%%

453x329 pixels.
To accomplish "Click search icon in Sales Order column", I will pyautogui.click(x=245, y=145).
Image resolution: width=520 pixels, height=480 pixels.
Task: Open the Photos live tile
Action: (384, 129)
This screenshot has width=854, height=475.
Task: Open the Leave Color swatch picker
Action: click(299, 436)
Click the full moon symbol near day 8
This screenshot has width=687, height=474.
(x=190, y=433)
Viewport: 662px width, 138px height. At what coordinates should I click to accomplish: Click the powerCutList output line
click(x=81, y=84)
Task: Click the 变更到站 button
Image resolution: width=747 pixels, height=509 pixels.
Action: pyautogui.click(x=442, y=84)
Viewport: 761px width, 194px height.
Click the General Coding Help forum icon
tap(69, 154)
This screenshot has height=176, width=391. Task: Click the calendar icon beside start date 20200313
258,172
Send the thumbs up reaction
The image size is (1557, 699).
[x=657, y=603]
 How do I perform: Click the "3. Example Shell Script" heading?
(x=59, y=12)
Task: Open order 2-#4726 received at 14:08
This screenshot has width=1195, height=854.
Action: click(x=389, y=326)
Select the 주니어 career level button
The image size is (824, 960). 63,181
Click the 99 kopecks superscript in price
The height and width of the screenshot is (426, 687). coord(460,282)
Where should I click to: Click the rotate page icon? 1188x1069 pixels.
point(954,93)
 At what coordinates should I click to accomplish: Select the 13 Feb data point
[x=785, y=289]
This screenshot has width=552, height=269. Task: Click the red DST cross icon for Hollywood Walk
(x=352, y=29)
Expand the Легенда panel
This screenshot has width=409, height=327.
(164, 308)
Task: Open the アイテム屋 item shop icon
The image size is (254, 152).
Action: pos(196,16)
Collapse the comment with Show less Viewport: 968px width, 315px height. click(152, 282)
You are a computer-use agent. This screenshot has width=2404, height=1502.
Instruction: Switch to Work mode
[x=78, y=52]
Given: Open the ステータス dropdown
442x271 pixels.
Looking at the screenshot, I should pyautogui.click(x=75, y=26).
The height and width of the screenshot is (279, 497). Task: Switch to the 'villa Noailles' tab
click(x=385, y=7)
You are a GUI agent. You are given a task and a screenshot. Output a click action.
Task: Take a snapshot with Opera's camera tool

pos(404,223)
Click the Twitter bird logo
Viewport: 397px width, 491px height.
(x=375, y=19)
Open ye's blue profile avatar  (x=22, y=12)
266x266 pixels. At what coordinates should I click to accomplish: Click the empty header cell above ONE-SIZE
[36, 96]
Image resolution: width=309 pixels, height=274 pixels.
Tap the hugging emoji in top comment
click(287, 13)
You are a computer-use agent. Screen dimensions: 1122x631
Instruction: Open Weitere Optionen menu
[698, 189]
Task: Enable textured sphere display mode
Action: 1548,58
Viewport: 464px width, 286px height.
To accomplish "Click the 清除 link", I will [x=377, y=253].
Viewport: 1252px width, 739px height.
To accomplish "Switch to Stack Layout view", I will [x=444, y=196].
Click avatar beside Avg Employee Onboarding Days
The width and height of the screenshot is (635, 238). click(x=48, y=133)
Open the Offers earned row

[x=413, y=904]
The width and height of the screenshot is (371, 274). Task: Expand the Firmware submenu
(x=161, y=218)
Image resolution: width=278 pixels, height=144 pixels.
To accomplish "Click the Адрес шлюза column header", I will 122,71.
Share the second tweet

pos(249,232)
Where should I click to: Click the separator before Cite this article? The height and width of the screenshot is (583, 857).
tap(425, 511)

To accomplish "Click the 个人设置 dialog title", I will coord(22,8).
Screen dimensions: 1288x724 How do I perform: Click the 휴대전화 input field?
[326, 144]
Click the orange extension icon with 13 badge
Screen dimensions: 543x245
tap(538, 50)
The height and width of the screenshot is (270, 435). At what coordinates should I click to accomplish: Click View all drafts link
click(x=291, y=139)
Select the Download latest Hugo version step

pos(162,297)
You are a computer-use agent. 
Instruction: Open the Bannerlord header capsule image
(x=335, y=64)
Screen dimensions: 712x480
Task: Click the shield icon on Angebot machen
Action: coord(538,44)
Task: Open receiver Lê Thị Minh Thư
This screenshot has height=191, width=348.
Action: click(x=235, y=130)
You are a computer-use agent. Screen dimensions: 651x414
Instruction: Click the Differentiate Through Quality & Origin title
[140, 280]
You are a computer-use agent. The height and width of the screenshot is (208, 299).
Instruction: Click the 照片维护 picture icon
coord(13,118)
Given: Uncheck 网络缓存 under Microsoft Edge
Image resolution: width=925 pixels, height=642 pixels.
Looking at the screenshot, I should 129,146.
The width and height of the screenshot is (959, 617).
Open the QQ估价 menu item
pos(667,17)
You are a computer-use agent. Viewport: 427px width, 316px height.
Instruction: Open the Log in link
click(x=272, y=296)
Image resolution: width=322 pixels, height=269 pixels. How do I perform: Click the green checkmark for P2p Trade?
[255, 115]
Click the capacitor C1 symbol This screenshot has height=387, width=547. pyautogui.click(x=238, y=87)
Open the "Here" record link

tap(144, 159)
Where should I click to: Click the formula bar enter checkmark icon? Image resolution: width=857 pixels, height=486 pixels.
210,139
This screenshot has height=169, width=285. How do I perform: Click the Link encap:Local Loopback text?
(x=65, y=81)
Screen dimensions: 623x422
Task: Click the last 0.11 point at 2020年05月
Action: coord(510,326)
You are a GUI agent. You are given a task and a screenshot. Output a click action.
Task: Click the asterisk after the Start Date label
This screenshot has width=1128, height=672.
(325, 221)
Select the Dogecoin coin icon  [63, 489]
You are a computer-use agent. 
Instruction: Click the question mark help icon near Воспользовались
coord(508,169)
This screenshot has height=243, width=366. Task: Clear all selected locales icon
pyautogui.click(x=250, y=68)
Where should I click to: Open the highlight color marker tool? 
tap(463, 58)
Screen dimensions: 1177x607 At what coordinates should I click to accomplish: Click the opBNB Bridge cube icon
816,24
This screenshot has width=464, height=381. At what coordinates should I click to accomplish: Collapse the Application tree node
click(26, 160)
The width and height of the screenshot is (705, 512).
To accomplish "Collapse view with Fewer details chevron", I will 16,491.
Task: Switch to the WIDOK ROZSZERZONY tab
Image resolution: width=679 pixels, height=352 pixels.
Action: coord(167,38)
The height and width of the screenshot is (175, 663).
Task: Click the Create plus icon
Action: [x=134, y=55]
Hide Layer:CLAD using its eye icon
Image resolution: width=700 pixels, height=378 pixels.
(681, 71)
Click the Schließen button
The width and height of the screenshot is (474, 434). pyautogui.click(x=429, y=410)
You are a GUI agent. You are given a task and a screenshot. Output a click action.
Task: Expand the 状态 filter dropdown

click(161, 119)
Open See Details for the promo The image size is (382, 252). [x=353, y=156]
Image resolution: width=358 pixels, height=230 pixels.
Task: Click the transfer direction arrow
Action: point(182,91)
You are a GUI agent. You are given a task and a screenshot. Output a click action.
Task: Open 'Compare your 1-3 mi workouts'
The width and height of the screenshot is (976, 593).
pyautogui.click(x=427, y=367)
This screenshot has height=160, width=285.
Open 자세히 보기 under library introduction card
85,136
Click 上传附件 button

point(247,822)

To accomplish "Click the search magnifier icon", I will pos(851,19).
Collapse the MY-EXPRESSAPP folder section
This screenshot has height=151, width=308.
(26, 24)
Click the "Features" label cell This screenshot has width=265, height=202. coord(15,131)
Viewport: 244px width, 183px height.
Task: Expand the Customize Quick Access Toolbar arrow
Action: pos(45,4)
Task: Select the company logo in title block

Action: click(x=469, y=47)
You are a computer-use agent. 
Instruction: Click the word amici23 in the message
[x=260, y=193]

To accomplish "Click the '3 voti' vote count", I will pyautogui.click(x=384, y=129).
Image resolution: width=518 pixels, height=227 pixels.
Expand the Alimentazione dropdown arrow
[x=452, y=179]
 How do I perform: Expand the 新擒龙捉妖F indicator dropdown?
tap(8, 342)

%%

§ **EXERCISE DESCRIPTION**:
Which of the lines above hold the string "symbol"? Copy each one.

§ **TASK RESULT**:
Click the full moon symbol near day 8
Click the capacitor C1 symbol This screenshot has height=387, width=547. pyautogui.click(x=238, y=87)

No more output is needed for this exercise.